Reject Muon optimizer with reduce_scatter in ZeRO-1/2 by whycoming · Pull Request #8090 · deepspeedai/DeepSpeed

whycoming · 2026-06-25T12:16:11Z

Summary

ZeRO-1/2 silently produces incorrect, rank-divergent parameter updates when the Muon optimizer is used together with reduce_scatter (the default). This adds an explicit error at initialization, mirroring the existing ZeRO-3 guard, and includes a regression test. Closes #7807.

Root cause

Muon's Newton-Schulz orthogonalization is a whole-matrix operation: the rank that updates a parameter must hold that parameter's complete, fully-reduced gradient matrix, then take its partition slice of the orthogonalized result.

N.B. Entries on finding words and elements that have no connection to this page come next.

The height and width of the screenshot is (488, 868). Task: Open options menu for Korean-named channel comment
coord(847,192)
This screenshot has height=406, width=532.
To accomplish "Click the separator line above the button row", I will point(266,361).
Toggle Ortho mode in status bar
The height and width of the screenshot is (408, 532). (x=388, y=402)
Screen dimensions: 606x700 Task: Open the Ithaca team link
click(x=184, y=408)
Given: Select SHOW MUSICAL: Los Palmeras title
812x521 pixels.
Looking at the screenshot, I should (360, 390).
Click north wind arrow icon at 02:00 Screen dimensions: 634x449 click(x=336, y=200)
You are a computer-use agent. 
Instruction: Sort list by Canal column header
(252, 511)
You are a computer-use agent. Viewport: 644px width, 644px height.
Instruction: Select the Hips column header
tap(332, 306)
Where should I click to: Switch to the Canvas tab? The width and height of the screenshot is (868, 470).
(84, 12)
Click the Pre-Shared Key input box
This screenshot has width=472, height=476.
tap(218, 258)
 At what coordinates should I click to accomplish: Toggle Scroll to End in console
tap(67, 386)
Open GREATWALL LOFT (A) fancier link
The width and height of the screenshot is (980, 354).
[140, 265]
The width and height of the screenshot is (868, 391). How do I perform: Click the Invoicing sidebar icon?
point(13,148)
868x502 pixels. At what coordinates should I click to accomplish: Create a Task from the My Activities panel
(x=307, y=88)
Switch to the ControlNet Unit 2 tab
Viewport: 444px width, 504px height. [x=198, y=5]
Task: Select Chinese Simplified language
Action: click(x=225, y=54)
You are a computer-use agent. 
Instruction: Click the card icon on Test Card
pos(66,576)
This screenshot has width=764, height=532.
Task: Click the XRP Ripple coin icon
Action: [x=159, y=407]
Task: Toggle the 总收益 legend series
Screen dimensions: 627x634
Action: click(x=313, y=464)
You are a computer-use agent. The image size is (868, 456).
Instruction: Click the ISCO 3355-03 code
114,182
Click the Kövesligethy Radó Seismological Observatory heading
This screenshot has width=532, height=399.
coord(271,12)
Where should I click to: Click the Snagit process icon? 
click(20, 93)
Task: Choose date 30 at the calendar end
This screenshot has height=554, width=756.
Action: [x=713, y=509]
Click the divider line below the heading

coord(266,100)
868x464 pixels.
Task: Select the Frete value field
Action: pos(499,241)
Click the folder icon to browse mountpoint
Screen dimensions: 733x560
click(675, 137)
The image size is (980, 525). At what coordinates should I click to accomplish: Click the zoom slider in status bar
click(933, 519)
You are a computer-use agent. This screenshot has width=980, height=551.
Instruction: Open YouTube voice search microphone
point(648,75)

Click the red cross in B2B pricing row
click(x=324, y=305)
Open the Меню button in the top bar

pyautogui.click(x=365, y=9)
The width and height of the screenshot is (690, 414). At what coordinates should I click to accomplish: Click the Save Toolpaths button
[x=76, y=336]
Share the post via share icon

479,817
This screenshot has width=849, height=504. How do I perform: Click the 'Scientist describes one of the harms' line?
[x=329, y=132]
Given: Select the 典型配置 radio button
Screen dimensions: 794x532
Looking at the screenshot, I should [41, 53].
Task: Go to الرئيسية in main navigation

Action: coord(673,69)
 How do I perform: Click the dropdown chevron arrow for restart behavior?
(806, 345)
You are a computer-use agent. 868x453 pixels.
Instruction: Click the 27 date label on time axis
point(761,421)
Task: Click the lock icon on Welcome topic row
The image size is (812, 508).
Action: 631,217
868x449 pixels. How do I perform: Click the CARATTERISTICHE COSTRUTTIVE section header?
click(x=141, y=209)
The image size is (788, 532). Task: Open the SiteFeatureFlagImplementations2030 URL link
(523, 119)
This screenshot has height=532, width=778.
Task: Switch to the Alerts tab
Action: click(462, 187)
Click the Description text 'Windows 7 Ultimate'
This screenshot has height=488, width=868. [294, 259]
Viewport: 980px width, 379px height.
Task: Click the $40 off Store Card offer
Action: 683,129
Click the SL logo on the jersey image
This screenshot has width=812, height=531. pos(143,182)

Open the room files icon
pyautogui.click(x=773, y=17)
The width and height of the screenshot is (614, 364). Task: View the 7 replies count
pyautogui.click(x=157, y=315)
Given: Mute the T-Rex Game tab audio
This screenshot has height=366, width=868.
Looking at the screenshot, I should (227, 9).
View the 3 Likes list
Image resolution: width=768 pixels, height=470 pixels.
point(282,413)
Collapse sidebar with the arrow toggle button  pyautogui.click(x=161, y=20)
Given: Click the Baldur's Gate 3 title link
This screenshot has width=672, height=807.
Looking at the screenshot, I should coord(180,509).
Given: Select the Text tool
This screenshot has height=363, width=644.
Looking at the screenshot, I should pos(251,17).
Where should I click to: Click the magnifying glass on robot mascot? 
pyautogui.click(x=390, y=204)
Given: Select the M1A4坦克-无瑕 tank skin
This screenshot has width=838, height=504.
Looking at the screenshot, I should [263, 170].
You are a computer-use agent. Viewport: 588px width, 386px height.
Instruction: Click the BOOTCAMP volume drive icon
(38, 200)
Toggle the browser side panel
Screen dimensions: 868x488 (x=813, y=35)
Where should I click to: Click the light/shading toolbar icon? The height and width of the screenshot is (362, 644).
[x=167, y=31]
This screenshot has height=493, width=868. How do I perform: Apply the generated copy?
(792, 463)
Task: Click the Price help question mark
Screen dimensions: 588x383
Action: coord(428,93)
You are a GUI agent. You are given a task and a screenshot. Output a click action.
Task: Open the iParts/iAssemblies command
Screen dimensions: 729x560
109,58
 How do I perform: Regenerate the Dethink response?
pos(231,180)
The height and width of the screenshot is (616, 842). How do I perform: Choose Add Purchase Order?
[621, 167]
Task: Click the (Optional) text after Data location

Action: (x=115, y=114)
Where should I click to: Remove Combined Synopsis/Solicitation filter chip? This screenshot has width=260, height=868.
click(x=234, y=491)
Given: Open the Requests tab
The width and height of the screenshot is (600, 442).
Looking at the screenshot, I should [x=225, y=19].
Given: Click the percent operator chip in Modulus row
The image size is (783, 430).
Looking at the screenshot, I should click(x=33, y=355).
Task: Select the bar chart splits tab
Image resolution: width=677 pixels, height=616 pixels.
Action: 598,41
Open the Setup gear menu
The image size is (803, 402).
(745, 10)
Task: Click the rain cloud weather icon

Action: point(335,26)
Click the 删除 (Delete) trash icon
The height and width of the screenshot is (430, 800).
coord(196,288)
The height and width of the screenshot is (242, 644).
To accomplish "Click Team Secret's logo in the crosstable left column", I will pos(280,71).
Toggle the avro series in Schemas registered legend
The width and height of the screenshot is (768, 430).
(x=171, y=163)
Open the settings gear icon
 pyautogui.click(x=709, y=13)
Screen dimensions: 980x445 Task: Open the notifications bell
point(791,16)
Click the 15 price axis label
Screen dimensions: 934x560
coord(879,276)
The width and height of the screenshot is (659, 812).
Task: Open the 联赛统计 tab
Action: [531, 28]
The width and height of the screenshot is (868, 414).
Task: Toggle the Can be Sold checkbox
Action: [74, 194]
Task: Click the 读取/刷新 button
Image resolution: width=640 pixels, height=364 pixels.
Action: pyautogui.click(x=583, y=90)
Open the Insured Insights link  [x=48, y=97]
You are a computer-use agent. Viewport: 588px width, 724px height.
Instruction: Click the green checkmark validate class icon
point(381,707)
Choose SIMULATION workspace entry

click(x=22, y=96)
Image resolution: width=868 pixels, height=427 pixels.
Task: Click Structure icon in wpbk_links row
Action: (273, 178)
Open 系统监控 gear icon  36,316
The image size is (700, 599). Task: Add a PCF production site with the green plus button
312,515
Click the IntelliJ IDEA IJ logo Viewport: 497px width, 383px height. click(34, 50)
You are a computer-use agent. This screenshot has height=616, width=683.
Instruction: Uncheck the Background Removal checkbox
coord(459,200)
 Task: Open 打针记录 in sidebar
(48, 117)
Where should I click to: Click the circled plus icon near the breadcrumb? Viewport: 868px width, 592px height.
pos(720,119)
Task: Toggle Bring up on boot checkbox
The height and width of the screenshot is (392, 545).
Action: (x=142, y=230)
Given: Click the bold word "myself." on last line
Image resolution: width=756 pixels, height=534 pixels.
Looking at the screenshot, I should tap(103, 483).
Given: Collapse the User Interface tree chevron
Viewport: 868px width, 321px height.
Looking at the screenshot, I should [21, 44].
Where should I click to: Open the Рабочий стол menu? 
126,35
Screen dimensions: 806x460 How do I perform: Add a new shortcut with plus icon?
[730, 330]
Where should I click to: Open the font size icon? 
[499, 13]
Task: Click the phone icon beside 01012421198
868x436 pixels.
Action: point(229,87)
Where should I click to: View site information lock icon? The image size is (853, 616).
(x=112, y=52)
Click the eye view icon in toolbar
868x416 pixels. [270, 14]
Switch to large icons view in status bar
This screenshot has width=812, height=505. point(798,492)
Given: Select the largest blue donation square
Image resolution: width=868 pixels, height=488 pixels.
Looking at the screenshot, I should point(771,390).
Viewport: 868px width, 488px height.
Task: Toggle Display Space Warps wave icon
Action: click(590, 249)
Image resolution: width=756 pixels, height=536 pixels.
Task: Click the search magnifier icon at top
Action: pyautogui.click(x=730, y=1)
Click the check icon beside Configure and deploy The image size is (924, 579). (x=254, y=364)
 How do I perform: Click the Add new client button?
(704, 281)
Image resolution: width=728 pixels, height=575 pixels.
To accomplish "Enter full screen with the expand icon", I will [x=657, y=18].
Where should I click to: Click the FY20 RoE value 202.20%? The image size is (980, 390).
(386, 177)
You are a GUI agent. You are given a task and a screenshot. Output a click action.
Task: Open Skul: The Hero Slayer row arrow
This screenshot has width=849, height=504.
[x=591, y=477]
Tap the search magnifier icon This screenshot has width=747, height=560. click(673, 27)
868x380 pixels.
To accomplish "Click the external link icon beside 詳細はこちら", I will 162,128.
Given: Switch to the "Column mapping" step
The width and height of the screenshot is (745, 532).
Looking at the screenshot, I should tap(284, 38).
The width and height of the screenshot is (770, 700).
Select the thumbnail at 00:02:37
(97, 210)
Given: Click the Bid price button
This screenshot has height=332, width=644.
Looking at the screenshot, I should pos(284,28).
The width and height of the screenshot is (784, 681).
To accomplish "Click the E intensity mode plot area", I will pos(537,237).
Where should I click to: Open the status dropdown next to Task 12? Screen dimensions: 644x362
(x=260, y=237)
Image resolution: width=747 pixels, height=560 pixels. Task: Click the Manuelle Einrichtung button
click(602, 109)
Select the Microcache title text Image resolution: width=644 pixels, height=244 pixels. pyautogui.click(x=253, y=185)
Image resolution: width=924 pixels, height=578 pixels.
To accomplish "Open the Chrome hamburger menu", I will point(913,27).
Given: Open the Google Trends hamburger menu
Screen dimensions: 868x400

get_flat_partition() (deepspeed/runtime/zero/stage_1_and_2.py) applies muon_update() to each parameter's gradient reshaped to its full 2-D shape, and only then narrows to this rank's partition.
With reduce_scatter=True, average_tensor() reduce-scatters the gradients: each rank receives the averaged values only for its own partition slice. For the rest of a parameter whose flattened gradient crosses a partition boundary, the rank still holds its local, un-all-reduced gradient.
So for any cross-partition parameter, no rank holds the full reduced matrix. muon_update orthogonalizes a partly-reduced, rank-divergent matrix, and each rank silently applies a different, incorrect update. Parameters that lie wholly inside one partition are unaffected — exactly matching the report.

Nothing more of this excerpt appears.